Beyond the Broker State: Federal Policies Toward Small Business, 1936-1961.

AuthorSmiley, Gene

By Jonathan J. Bean Chapel Hill: University of North Carolina Press, 1996. Pp. xiv, 281. $45.00 cloth, $16.95 paper.

The week of June 2 to 6, 1997, was designated National Small Business Week. One newspaper article noted that 96 percent of all U.S. businesses are classified as small businesses and that "the message is clear: small business is a big deal." Jonathan J. Bean can well attest to that. In Beyond the Broker State: Federal Policies Toward Small Business, 1936-1961, he describes the development of the federal government's policies toward small businesses from the Great Depression through the Eisenhower era. Bean discusses the political process that led to two significant laws--the Robinson-Patman Act and the Miller-Tydings Act--and finally to the Small Business Administration.

According to Bean, the rise of the federal government's concern with small businesses has several roots. A very loosely connected root can be traced back to Jeffersonian Agrarianism. Another root comes from the concern with the growth of "big" business and the development of the antitrust laws in the late nineteenth century. A third root is found in the egalitarian ethic that is part of the American tradition and found expression in the permanent federal income-tax law passed in 1913. These ideological roots combined with the crisis of the 1930s and "political entrepreneurship" to give rise to federal intervention on behalf of small businesses. One of the leading advocates of federal intervention for small business was Representative Wright Patman (D.-Tex.), and the various sources can be seen in Patman's statement that "The wide distribution of economic power among many independent proprietors is the foundation of the Nation's economy. Both Franklin and Jefferson feared that industrialization would lead to a labor proletariat without property and without hope" (p. 5). In the view of Patman and others, a strong and thriving small-business sector provided protection against a concentration of power.
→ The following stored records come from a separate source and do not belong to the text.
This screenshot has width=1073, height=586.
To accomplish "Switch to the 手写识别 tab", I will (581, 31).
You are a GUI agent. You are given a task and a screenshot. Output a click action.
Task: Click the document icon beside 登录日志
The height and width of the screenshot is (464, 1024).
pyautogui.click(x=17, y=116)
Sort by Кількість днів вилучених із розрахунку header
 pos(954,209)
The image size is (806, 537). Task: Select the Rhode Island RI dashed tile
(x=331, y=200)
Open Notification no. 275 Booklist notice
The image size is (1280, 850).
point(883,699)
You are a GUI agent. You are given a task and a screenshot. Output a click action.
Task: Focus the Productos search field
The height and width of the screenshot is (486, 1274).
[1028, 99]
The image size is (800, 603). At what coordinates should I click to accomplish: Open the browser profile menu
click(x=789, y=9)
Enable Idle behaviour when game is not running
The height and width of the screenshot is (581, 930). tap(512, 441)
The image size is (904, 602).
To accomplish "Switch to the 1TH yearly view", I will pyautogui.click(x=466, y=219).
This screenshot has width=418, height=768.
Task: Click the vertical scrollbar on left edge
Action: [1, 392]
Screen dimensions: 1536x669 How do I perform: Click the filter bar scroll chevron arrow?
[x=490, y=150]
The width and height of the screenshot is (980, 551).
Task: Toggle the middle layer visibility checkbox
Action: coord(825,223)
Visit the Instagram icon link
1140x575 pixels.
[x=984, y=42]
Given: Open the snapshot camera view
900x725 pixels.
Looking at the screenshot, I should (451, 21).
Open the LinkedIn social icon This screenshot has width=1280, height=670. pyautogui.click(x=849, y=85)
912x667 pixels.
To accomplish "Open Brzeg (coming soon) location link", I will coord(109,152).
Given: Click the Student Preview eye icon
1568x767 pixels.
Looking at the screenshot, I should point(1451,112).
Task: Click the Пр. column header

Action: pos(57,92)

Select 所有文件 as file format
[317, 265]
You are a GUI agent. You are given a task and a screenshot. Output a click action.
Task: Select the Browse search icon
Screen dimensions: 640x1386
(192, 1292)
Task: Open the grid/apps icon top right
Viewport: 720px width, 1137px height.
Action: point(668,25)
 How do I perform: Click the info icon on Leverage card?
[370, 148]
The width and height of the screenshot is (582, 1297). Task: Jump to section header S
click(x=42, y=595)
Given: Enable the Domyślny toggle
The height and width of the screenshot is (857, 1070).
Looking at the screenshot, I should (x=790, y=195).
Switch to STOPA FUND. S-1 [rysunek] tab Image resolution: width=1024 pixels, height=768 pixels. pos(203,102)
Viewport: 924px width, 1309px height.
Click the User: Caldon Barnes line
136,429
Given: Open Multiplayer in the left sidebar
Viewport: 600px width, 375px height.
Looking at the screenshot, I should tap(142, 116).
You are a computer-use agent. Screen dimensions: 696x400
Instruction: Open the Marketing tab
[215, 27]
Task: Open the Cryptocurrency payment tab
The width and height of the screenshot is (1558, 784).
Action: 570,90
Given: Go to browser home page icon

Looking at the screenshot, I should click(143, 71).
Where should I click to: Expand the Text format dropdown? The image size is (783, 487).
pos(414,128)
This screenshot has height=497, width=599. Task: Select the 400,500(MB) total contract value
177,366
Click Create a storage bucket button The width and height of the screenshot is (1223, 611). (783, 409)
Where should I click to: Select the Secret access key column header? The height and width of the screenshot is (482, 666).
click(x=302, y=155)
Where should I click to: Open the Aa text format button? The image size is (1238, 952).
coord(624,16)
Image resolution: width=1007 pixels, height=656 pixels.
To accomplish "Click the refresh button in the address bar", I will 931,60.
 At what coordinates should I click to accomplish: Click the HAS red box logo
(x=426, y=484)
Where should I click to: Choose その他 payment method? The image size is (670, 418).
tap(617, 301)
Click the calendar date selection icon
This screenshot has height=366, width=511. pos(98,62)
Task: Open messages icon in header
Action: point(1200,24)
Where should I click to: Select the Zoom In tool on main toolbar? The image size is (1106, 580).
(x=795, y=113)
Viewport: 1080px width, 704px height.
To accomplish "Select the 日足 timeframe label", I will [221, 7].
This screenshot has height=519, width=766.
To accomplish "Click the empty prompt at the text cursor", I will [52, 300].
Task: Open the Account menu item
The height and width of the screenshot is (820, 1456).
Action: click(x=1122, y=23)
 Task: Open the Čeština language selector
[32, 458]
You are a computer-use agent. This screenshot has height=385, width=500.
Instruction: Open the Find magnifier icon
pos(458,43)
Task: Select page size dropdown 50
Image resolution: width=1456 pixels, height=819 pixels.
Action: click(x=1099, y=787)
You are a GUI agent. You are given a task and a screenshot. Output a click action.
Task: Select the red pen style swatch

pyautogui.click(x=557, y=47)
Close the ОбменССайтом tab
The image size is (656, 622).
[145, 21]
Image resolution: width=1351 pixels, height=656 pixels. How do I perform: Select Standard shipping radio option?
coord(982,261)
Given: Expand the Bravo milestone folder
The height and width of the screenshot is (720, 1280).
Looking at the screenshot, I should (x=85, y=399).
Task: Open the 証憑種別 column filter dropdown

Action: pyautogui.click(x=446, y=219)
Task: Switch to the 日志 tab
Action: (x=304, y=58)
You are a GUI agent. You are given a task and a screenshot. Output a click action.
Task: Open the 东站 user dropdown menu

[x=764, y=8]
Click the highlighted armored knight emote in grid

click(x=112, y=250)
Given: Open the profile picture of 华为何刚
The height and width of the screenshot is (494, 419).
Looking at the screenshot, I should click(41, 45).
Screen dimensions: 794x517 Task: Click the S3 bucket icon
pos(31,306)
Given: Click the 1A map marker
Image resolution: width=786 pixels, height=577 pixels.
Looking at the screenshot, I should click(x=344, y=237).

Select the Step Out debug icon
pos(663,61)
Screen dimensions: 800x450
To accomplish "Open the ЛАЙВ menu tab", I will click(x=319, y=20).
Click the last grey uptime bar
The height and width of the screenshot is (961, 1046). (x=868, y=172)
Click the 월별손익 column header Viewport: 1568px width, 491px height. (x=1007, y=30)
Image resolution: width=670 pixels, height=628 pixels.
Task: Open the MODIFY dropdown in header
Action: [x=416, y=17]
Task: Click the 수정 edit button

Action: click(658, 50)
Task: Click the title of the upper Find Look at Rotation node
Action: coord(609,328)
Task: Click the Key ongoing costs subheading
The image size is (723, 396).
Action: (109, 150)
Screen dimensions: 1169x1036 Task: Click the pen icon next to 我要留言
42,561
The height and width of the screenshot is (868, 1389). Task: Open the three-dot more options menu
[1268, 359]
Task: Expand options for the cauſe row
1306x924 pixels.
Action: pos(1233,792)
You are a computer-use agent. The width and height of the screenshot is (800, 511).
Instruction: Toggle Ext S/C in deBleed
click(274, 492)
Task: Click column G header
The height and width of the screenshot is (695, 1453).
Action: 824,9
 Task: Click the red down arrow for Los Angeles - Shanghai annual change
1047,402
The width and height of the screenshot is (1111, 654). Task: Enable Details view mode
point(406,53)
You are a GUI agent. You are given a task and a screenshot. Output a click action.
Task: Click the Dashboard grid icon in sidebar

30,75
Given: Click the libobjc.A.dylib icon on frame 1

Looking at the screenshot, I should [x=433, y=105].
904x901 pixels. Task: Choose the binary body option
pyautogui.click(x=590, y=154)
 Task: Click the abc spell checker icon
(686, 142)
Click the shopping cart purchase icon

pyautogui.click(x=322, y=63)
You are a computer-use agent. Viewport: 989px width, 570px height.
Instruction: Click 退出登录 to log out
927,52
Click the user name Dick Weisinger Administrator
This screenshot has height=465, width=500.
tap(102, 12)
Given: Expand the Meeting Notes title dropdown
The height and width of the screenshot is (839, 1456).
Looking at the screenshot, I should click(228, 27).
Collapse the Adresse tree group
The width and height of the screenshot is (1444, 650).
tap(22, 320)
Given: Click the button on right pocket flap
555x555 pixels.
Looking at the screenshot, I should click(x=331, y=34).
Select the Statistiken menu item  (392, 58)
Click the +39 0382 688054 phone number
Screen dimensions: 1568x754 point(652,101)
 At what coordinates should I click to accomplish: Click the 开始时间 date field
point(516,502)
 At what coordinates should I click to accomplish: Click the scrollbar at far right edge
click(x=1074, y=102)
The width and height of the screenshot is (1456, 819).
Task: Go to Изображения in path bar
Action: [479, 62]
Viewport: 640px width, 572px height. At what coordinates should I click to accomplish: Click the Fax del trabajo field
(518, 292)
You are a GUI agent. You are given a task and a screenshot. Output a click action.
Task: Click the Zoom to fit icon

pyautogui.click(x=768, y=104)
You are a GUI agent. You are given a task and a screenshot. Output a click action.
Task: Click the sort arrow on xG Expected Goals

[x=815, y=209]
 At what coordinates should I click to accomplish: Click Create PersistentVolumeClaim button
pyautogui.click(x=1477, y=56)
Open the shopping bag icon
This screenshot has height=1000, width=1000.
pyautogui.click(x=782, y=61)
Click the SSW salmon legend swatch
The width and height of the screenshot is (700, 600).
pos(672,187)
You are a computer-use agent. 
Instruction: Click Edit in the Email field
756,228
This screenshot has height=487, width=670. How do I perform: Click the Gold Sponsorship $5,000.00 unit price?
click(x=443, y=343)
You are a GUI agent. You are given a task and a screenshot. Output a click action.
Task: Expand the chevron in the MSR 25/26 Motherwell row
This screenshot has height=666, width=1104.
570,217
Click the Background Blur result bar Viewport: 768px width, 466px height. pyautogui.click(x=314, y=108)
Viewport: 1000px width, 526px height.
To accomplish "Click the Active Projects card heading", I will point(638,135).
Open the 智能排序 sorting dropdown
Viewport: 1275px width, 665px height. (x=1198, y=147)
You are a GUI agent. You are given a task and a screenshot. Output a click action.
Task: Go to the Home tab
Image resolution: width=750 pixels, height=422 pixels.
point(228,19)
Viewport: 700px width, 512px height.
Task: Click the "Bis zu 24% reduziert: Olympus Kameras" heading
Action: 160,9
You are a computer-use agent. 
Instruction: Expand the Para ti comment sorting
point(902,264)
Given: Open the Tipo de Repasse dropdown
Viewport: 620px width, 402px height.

The initial response in the mid-1930s was enactment of the Robinson-Patman Act and the Miller-Tydings Act. When the former was passed in 1936 its sponsors declared it to be the "Magna Carta" of small businesses. In fact, it was framed with small, independent retail businesses, not small manufacturing in mind. Both acts grew out of the anti-chain-store movement of the 1920s and 1930s and were aimed at preserving small, independent retail businesses against the rise...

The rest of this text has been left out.